For Hamiltonian systems with one and a half degrees of freedom, V. I. Arnold posed the following question: what is the difference in frequencies on Kolmogorov tori adjacent to a stochastic layer? Treschev solved this problem in an analytic and a non-analytic formulation. In particular, he proved that in analytic systems this difference is of the order of $\varepsilon$. Despite the apparent simplicity of the answer, this result requires the use of the separatrix mapping technique and theorems on averaging up to exponentially small terms.

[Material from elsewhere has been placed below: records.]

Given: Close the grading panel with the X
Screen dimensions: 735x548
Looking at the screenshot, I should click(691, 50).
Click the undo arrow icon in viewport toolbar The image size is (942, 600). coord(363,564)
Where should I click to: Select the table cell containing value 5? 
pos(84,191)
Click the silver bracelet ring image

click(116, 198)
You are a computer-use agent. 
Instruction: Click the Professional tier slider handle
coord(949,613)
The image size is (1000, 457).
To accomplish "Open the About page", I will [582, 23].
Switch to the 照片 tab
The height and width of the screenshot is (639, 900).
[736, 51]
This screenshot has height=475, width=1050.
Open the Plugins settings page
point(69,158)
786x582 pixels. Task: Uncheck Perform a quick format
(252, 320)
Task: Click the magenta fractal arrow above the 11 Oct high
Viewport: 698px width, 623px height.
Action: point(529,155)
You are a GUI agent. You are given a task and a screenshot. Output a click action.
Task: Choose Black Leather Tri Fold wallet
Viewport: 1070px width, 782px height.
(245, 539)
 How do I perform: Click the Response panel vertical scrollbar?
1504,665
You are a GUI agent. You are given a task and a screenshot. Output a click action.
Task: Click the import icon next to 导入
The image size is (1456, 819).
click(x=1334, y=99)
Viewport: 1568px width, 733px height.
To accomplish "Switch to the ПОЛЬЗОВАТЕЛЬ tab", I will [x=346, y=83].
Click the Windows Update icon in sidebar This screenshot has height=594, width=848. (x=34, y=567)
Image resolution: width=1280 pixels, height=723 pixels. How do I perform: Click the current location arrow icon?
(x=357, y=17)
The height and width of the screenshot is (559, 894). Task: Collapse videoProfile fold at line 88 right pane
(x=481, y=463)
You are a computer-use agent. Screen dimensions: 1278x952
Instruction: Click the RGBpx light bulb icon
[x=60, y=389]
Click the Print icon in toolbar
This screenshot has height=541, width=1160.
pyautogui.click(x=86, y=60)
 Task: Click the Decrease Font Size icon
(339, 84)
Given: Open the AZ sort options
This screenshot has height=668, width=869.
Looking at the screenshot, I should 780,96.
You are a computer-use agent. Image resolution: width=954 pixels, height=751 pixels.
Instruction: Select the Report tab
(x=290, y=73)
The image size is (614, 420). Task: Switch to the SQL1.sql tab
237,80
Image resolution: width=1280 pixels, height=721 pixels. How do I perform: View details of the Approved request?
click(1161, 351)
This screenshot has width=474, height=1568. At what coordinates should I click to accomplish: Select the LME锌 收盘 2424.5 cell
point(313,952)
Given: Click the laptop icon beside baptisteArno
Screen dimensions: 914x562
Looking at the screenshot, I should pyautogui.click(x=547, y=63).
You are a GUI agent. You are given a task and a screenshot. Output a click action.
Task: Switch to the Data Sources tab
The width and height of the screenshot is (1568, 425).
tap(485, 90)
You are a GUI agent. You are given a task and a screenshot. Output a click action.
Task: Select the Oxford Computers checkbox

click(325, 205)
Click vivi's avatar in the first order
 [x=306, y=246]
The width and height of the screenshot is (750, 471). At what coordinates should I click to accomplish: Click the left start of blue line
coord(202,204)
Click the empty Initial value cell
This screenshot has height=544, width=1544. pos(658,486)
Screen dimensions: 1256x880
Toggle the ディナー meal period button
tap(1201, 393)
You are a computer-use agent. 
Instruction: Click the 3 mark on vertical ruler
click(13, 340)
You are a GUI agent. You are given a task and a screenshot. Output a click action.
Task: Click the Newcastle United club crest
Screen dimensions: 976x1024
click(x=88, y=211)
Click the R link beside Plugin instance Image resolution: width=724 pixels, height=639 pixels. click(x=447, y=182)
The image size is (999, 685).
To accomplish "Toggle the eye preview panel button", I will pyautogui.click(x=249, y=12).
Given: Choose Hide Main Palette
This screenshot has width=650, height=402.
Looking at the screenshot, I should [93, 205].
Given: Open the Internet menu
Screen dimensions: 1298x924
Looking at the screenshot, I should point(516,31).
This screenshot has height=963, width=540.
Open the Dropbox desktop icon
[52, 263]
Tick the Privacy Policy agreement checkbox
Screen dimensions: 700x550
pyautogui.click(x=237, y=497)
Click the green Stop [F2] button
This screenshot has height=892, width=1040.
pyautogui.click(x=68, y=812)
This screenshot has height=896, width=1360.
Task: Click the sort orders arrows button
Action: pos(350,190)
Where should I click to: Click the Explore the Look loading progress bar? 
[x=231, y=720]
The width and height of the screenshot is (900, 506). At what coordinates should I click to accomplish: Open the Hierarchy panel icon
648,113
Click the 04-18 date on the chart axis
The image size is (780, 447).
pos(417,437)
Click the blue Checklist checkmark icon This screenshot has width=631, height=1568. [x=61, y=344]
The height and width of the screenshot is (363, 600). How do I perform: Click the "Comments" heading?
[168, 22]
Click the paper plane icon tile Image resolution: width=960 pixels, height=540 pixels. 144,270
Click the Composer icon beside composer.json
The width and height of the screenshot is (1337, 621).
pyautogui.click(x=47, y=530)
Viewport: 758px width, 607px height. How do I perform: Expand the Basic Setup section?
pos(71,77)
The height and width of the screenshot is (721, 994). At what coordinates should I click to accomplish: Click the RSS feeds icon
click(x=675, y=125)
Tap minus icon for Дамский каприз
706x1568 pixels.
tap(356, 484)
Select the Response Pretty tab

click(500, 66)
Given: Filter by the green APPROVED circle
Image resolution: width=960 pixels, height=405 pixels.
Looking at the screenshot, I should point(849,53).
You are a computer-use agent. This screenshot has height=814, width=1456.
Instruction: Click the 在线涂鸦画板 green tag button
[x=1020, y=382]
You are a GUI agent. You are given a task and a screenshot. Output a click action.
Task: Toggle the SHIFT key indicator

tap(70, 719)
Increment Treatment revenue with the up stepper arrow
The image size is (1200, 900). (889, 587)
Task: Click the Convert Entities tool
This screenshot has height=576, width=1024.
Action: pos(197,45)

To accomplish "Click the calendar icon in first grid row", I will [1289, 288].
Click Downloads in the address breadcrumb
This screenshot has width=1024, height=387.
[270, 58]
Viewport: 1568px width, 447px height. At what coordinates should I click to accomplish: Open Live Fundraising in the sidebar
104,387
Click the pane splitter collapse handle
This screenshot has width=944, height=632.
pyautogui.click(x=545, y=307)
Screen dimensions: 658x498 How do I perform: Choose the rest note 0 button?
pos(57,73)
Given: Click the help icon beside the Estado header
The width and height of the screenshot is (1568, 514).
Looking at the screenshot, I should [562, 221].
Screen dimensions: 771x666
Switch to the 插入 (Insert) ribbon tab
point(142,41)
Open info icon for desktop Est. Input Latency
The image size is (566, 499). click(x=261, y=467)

Treschev showed that in the potential interaction of a finite-dimensional Hamiltonian system with a linear infinite-dimensional system effective dissipation arises, as a rule, which leads to simple final dynamics.

He proposed a generalization of Kolmogorov–Sinai entropy to quantum systems [18], [19], [1]. The classical Kolmogorov–Sinai entropy is defined for an endomorphism of a measure space $(M,\mu)$. Treschev posed and solved the problem of the construction of entropy for general unitary operators in the Hilbert space $L^2(M,\mu)$. For the Koopman operator corresponding to an endomorphism of a measure space, this entropy coincides with Kolmogorov–Sinai entropy. The construction is based on the new concept of the $\mu$-norm of an operator in the space $L^2(M,\mu)$.

In joint works with Kozlov [3]–[5] Treschev found all integrable systems in the class of (classical or quantum) Hamiltonian systems with toric position space and potential in the form of a trigonometric polynomial, and obtained generalizations to the case of systems with exponential interaction (generalized Toda chains). He also developed non-equilibrium statistical mechanics within the framework of Gibbs’s ensemble theory.

Jointly with S. V. Bolotin, Treschev developed a general theory of the anti-integrable limit [2], which he applied successfully in the study of Arnold diffusion.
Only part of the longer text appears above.